▸ Trecho fornecido:
····················

Viu tudo isso, ora sorrindo ora zangado, pois a zanga tem seu lugar mesmo nos temperamentos mais aguados. Procurou extrair de cada coisa não uma lição, mas um traço que comovesse ou distraísse o leitor, fazendo-o sorrir, se não do acontecimento, pelo menos do próprio cronista, que às vezes se torna cronista do seu umbigo, ironizando-se a si mesmo antes que outros o façam.
Crônica tem essa vantagem: não obriga ao paletó-e-gravata do editorialista, forçado a definir uma posição correta diante dos grandes problemas; não exige de quem a faz o nervosismo saltitante do repórter, responsável pela apuração do fato na hora mesma em que ele acontece; dispensa a especialização suada em economia, finanças, política nacional e internacional, esporte, religião e o mais que imaginar se possa. Sei bem que existem o cronista político, o esportivo, o religioso, o econômico etc., mas a crônica de que estou falando é aquela que não precisa entender de nada ao falar de tudo. Não se exige do cronista geral a informação ou comentários precisos que cobramos dos outros. O que lhe pedimos é uma espécie de loucura mansa, que desenvolva determinado ponto de vista não ortodoxo e não trivial e desperte em nós a inclinação para o jogo da fantasia, o absurdo e a vadiação de espírito. Claro que ele deve ser um cara confiável, ainda na divagação. Não se compreende, ou não compreendo, cronista faccioso, que sirva a interesse pessoal ou de grupo, porque a crônica é território livre da imaginação, empenhada em circular entre os acontecimentos do dia, sem procurar influir neles. Fazer mais do que isso seria pretensão descabida de sua parte. Ele sabe que seu prazo de atuação é limitado: minutos no café da manhã ou à espera do coletivo.
Com esse espírito, a tarefa do croniqueiro estreado no tempo de Epitácio Pessoa (algum de vocês já teria nascido nos anos a.C. de 1920? duvido) não foi penosa e valeu-lhe algumas doçuras. Uma delas ter aliviado a amargura de mãe que perdera a filha jovem. Em compensação alguns anônimos e inominados o desancaram, como a lhe dizerem: “É para você não ficar metido a besta, julgando que seus comentários passarão à História”. Ele sabe que não passarão. E daí? Melhor aceitar as louvações e esquecer as descalçadeiras.

····················

▸ Itens listados:
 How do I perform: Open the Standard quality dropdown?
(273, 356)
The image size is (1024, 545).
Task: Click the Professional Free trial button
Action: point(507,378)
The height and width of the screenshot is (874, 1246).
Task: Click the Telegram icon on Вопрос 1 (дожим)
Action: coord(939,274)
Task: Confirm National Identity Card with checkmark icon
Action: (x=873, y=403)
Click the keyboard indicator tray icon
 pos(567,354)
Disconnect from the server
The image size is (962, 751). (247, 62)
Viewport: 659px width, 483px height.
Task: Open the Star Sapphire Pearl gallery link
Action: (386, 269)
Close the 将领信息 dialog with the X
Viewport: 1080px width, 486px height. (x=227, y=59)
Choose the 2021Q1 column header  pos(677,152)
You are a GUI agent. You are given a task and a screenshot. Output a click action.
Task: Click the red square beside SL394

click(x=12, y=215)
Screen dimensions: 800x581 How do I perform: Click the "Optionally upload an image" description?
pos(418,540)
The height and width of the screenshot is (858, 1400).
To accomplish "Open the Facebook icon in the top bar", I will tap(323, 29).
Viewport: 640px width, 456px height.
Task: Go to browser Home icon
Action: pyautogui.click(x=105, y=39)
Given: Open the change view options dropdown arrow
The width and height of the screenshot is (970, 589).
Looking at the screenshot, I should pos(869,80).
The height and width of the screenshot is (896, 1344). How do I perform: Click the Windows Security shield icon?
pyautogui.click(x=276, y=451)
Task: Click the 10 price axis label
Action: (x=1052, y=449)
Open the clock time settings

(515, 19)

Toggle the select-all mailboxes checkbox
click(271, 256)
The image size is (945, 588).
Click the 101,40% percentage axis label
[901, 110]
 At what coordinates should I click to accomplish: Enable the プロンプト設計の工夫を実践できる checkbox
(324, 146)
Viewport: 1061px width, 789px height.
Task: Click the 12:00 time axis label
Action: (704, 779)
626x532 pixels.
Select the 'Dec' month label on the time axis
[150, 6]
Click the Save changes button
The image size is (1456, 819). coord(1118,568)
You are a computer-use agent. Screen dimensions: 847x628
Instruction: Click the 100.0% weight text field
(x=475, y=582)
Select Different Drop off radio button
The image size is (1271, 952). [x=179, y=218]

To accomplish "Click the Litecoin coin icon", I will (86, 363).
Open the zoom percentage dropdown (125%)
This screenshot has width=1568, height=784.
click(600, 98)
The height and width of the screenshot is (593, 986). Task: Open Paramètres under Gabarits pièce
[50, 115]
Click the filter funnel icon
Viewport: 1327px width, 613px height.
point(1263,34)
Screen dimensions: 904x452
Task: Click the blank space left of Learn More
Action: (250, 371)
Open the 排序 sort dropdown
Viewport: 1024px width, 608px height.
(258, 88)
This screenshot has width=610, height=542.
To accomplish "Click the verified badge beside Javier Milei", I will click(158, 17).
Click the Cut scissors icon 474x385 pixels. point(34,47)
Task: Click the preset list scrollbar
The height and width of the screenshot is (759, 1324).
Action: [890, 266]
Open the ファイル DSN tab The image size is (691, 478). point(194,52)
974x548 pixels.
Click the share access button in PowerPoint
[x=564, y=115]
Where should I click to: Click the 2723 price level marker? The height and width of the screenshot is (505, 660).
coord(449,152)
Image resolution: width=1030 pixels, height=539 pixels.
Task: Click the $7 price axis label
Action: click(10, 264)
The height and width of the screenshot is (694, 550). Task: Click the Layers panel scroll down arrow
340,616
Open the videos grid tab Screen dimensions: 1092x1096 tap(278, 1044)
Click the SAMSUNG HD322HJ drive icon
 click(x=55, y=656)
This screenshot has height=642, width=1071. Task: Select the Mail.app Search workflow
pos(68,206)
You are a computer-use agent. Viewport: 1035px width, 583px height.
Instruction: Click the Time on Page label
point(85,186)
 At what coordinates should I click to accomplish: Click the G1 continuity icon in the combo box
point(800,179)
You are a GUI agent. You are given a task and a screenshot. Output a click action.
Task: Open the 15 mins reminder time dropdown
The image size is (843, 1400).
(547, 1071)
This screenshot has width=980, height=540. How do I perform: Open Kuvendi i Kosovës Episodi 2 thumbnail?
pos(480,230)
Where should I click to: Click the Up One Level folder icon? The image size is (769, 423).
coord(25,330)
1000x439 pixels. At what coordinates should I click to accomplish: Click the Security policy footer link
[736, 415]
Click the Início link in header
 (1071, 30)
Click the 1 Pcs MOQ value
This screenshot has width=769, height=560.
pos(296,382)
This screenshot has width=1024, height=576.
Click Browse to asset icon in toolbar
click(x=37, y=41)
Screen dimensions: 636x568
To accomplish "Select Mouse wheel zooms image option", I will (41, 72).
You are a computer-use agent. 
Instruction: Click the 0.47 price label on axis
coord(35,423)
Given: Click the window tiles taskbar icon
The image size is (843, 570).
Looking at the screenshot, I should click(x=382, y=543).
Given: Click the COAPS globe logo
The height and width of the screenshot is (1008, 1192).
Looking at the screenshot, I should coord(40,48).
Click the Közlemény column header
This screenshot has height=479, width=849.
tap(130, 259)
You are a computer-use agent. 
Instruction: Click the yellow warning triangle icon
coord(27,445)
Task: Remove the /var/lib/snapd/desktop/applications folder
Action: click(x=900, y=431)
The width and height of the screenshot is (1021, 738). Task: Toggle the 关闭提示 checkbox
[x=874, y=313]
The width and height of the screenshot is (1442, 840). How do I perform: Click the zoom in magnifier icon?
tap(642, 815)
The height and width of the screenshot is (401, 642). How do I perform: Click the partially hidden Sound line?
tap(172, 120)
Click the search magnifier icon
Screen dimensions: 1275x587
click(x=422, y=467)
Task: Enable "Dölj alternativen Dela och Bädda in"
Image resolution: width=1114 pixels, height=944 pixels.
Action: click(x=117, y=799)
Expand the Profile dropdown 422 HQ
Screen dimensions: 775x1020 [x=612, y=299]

····················

▸ Questões:
A) Responda, com base no trecho sobre a crônica:
(i) O que o cronista procurou extrair de cada coisa?
(ii) Qual é o prazo de atuação do cronista?
(iii) No tempo de quem estreou o croniqueiro?
B) Reproduza fielmente a passagem do trecho sobre a crônica que vai de "Com esse espírito, a" até "esquecer as descalçadeiras.".
Os itens provêm de uma fonte distinta da do trecho sobre a crônica.

▸ Respostas do exercício:
A)
(i) Não uma lição, mas um traço que comovesse ou distraísse o leitor.
(ii) Minutos no café da manhã ou à espera do coletivo.
(iii) No tempo de Epitácio Pessoa.

B)
Com esse espírito, a tarefa do croniqueiro estreado no tempo de Epitácio Pessoa (algum de vocês já teria nascido nos anos a.C. de 1920? duvido) não foi penosa e valeu-lhe algumas doçuras. Uma delas ter aliviado a amargura de mãe que perdera a filha jovem. Em compensação alguns anônimos e inominados o desancaram, como a lhe dizerem: “É para você não ficar metido a besta, julgando que seus comentários passarão à História”. Ele sabe que não passarão. E daí? Melhor aceitar as louvações e esquecer as descalçadeiras.